Those wishing to harden their cluster's discovery APIs should consider one or more of the following:

  • Only enable the DNS-based endpoint for access to the control plane.
  • Configure authorized networks to restrict access to set IP ranges.
  • Restrict access to the control plane and enable private nodes.

If none of these options are suitable for your GKE use case, you should treat all API discovery information (namely the schema of CustomResources, APIService definitions, and discovery information hosted by extension API servers) as publicly disclosed.

Use namespaces and RBAC to restrict access to cluster resources

CIS GKE Benchmark Recommendation: 5.6.1. Create administrative boundaries between resources using namespaces

Give teams least-privilege access to Kubernetes by creating separate namespaces or clusters for each team and environment. Assign cost centers and appropriate labels to each namespace for accountability and chargeback. Only give developers the level of access to their namespace that they need to deploy and manage their application, especially in production. Map out the tasks that your users need to undertake against the cluster and define the permissions that they require to do each task.

For more information about creating namespaces, see the Kubernetes documentation.

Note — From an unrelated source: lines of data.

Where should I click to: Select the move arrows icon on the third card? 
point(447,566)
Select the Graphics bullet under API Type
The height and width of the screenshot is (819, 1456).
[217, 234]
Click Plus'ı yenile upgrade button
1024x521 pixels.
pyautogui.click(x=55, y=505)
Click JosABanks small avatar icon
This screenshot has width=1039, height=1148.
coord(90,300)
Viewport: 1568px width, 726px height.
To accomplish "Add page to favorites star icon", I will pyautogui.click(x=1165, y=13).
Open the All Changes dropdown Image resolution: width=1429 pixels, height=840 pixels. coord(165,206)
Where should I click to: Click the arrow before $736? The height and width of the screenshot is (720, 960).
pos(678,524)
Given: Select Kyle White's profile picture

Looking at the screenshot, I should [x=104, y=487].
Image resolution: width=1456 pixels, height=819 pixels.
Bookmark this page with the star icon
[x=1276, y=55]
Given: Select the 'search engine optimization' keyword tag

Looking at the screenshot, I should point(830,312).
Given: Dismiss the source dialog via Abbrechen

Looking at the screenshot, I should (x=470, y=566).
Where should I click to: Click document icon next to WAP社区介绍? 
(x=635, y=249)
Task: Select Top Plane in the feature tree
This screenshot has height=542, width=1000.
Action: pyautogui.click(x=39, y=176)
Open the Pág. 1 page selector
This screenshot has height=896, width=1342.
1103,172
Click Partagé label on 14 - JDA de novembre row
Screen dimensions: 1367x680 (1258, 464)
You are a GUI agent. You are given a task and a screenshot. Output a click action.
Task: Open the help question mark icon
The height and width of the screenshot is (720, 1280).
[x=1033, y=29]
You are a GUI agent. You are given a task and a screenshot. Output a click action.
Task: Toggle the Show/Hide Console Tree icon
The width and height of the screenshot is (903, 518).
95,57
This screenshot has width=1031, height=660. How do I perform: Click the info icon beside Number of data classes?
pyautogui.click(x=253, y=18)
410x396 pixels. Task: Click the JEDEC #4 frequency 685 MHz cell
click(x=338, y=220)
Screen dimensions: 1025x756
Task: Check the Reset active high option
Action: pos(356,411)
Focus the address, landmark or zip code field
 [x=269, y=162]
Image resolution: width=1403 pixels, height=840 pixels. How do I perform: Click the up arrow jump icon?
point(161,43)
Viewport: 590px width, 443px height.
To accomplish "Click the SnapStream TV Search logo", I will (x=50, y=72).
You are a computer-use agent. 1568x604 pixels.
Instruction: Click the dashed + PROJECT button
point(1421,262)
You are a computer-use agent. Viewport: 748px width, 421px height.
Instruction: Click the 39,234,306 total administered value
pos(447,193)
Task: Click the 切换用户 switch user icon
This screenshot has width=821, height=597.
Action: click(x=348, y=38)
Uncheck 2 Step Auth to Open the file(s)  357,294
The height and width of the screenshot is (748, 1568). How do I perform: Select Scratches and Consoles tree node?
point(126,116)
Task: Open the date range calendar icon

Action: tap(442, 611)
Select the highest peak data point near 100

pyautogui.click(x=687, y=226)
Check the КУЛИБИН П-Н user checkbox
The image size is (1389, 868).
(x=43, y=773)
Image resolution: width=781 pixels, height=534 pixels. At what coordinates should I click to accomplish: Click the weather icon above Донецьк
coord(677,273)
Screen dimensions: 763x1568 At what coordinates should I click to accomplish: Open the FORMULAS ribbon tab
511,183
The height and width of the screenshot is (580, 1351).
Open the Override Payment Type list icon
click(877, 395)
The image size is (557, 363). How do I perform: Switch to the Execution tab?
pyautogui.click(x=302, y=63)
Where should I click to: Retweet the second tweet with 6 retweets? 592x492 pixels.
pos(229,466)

For best practices when planning your RBAC configuration, see Best practices for GKE RBAC.

IAM and Role-based access control (RBAC) work together, and an entity must have sufficient permissions at either level to work with resources in your cluster.

Assign the appropriate IAM roles for GKE to groups and users to provide permissions at the project level and use RBAC to grant permissions on a cluster and namespace level. To learn more, see Access control.

You can use IAM and RBAC permissions together with namespaces to restrict user interactions with cluster resources on Google Cloud console. For more information, see Enable access and view cluster resources by namespace.

Restrict traffic among Pods with a network policy

CIS GKE Benchmark Recommendation: 6.6.7. Ensure Network Policy is Enabled and set as appropriate

By default, all Pods in a cluster can communicate with each other. You should control Pod to Pod communication as needed for your workloads.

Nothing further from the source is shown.